**Your task:** Retype the items below character for character, from the line with "Identify the location of y-axis-label-char: P." up to and including the line with "(1251, 760).".

++++ Given records ++++

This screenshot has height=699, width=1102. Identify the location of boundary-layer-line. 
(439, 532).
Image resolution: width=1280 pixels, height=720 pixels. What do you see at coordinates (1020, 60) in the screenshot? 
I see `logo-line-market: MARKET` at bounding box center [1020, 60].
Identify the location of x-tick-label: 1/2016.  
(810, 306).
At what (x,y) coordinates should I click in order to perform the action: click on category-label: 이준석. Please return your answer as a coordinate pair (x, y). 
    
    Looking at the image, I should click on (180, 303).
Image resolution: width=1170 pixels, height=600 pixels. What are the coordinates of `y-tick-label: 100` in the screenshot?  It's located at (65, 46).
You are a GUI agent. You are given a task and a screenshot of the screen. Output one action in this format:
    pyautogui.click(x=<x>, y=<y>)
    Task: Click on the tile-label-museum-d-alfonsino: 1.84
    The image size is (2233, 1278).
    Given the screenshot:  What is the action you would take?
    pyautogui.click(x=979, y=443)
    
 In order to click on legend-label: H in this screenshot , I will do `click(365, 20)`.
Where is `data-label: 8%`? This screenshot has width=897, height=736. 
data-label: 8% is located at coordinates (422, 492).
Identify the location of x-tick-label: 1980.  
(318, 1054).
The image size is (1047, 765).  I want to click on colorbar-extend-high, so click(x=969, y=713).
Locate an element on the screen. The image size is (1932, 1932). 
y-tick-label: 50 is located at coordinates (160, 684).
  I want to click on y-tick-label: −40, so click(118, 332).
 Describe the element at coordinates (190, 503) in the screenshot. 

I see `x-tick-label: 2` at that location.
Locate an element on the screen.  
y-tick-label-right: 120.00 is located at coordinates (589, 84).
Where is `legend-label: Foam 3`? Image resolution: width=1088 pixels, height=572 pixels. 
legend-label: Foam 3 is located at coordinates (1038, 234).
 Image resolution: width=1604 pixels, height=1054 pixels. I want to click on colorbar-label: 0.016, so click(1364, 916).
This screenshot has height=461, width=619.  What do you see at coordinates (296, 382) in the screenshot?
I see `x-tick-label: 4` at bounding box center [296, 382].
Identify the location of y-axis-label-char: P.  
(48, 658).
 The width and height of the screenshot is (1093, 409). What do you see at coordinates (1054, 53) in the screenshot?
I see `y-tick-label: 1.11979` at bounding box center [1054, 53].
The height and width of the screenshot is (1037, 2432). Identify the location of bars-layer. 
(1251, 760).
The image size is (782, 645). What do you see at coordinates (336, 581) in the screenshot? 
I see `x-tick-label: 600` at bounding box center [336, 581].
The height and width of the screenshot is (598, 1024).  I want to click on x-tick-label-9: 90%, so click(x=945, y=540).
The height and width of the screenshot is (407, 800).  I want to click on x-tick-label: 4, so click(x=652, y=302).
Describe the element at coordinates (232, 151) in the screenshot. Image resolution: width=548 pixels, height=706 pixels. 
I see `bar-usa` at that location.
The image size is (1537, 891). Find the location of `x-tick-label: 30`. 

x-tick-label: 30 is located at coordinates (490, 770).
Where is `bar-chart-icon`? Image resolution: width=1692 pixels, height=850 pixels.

++++

**Exercise response:**
Identify the location of y-axis-label-char: P.  
(48, 658).
 The width and height of the screenshot is (1093, 409). What do you see at coordinates (1054, 53) in the screenshot?
I see `y-tick-label: 1.11979` at bounding box center [1054, 53].
The height and width of the screenshot is (1037, 2432). Identify the location of bars-layer. 
(1251, 760).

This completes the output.